Historical princely states inhabited by the Tai Dam people

Ngưu Hống (chữ Hán: 牛吼) or Heishui (Chinese: 黑水, lit. 'Black river') were names for a medieval Black Tai polity located in northwest Vietnam, mainly around the Black River. Its territory comprises modern-day provinces of Điện Biên, Lai Châu, Sơn La as well as western parts of Lào Cai and Yên Bái.

==Early period==

Tai peoples have settled in the northwestern parts of what now is Vietnam since the early first millennium CE or, at the latest, the 5th to 8th century. They mainly settled along the Black River (Sông Đà). One Black Tai chiefdom—located at the place today known as Điện Biên Phủ—was named Muang Thaeng, just like the legendary kingdom of Khun Borom, protagonist of a Tai creation myth and believed to be the progenitor of the Lao, Thai, Shan and other Tai peoples, who later spread to the territories of modern Laos, Thailand, Burma, northeast India and the south of China's Yunnan province.

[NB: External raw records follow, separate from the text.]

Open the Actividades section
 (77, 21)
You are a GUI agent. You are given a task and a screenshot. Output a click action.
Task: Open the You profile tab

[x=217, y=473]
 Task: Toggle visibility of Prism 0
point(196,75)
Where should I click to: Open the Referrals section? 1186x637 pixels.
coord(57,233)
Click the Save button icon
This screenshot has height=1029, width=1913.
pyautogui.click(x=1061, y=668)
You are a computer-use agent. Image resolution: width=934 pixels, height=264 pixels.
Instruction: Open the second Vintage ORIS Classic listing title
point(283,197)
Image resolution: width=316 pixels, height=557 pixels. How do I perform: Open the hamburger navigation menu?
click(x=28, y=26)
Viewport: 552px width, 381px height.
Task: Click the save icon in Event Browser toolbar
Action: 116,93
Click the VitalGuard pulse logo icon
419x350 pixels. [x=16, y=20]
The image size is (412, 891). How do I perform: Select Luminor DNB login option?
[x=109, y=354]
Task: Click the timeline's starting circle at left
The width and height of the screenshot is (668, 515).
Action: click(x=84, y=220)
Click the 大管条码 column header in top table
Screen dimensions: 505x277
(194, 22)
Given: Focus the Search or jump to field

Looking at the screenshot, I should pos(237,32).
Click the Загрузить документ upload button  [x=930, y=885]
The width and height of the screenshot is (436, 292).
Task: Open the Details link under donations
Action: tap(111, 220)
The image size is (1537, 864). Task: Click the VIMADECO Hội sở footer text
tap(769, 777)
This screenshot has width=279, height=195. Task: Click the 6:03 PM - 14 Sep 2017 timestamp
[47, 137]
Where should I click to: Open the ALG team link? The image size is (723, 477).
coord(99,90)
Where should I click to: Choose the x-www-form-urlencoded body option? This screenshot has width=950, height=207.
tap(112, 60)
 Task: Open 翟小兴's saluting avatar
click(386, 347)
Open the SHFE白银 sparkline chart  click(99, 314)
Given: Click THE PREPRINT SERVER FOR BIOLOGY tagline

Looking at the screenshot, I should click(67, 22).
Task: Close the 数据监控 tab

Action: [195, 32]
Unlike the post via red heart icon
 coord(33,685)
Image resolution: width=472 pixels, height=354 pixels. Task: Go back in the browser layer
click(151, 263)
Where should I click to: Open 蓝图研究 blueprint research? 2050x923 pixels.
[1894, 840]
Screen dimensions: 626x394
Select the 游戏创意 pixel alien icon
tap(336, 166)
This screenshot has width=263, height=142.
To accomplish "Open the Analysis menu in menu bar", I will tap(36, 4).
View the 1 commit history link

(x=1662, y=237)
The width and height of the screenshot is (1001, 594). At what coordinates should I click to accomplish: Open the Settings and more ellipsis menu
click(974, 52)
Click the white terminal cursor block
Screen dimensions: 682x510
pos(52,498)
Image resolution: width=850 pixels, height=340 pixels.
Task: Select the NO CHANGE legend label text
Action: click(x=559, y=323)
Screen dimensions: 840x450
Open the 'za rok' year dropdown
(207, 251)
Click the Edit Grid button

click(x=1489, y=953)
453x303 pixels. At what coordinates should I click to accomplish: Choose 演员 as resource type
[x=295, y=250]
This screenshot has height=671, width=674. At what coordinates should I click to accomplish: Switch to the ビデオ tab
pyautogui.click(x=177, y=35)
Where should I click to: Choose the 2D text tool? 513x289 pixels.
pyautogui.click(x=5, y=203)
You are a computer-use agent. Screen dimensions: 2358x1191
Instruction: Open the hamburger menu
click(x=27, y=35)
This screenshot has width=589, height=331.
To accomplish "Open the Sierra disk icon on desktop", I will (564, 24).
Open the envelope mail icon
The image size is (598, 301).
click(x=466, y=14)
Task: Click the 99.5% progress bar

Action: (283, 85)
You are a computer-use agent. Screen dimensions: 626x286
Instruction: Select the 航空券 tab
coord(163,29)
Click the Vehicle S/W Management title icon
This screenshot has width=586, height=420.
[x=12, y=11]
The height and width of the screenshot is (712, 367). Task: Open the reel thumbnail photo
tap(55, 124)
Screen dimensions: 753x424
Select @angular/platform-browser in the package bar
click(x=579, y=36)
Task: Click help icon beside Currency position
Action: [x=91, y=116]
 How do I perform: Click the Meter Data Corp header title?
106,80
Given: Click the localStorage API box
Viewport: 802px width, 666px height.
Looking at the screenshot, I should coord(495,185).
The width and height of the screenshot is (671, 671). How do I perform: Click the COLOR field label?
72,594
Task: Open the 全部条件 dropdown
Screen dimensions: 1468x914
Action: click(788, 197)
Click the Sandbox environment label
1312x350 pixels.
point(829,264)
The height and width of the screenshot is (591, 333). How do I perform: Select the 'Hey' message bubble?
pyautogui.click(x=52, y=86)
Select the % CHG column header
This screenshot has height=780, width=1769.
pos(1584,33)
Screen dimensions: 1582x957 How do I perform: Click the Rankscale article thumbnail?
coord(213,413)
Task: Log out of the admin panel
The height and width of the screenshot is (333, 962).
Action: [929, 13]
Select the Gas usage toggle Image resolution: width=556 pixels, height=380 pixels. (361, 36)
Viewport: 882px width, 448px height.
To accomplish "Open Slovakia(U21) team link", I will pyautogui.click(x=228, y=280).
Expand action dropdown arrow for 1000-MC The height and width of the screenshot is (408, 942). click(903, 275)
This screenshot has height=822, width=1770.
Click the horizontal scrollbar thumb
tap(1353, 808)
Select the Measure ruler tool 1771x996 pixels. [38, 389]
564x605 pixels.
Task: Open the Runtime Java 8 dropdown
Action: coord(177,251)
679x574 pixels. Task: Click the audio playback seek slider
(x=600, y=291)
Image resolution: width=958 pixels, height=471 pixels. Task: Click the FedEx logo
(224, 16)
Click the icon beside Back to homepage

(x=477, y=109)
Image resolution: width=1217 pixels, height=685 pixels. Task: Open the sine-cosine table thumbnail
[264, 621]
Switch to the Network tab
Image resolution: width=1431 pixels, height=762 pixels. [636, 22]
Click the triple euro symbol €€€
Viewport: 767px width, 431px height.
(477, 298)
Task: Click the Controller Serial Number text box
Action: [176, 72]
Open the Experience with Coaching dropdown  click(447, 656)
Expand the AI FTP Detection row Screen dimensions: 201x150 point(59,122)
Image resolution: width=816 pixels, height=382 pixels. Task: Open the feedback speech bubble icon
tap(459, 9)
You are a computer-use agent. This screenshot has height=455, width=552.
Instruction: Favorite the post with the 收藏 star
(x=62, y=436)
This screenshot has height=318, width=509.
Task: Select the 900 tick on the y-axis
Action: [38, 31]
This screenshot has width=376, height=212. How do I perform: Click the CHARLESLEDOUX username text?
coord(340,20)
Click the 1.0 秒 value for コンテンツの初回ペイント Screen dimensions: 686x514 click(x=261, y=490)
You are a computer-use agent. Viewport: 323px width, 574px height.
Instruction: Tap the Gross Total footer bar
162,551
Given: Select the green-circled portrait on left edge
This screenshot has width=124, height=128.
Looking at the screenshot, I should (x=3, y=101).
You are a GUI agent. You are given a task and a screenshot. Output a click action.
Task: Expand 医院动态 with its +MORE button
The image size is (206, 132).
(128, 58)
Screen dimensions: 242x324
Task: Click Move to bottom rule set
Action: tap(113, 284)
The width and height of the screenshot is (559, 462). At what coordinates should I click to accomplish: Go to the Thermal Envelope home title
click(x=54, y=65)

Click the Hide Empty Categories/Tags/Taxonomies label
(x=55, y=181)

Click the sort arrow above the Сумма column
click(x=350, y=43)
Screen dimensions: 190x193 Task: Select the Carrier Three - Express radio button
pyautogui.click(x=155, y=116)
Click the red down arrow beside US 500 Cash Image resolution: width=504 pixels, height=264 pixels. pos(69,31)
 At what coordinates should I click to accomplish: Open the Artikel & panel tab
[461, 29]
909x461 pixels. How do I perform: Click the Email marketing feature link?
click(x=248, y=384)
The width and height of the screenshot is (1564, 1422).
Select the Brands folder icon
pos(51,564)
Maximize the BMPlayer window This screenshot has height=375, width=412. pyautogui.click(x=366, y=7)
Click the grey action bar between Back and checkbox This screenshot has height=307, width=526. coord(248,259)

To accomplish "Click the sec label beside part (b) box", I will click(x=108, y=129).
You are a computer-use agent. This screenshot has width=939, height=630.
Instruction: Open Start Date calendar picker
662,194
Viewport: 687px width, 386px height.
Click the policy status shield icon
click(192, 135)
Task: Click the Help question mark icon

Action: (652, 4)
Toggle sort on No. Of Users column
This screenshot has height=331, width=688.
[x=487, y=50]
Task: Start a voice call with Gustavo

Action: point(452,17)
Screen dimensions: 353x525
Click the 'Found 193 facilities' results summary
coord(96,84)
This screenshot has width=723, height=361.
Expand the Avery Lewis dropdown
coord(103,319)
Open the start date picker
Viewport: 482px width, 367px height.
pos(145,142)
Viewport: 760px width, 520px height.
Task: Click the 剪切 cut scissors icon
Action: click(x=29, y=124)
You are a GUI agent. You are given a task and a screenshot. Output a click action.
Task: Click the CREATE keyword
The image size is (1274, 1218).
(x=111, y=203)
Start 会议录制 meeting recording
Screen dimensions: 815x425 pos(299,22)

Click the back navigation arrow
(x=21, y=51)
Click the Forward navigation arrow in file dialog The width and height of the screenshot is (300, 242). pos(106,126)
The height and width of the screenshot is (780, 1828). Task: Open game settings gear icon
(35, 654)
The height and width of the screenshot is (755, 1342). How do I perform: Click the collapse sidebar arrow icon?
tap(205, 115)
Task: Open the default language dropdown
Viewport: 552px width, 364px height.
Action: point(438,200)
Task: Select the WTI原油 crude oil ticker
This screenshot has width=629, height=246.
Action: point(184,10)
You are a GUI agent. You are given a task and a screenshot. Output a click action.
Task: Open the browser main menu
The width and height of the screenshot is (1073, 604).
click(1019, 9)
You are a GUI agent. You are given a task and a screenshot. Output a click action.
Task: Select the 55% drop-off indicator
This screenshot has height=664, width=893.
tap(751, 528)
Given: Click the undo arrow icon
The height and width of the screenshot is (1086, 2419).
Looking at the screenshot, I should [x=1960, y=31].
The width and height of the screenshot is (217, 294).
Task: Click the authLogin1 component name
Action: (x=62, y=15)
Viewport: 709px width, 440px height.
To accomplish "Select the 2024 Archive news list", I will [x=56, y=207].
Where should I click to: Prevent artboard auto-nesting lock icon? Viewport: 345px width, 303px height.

In early eleventh century, Lạng Chượng, leader of the Black Tai, led his people from Mường Lò, westward toward Mường Chiềng An (Mường La District), Mường Thanh (Điện Biên Phủ), and set up a new kingdom. The chronicle Đại Việt sử lược called this polity Ngưu Hống (cobra). In 1067 they sent a tribute gift to Dai Viet court of king Ly Thanh Tong (r. 1054–1072): gold, silver, aromatic woods, rhinoceros horns and elephant tusks. A Chinese source in 12th century identified this chiefdom as Heishou Guo (Black River Kingdom), and its location was between Dali and Dai Viet kingdoms. During late 13th/early 14th century, Lò Lẹt, the Black Thai ruler, went conflict with Dai Viet ruler Trần Minh Tông on the Black River (Xoong nạp tát tè).

==Ming and Later Lê conquest==
Following the Ming conquest of Dai Viet in 1407, the Chinese subjugated the Black Tai kingdom in 1416. However the Chinese rule was short-lived. After driving out the Chinese in 1427, the Vietnamese emperor Lê Lợi sent two campaigns in 1431 and 1432 into the region and incorporated Black Tai territories in Dai Viet's province of Hưng Hoá. The old independence polity experienced population expansion during the 15th century. In Gia Hưng District (Sơn La and Lai Châu), the number of villages grew by five times. The incorporation of Black Tai lands into Dai Viet's territories provided significant economic benefits: Cobalt salts, the main ingredient for Vietnamese blue-white ceramics, were sneaked in large quantity from Yunnanese mines to Dai Viet through Hưng Hoá, which before 1433 the cobalt salts had to be imported from Middle East.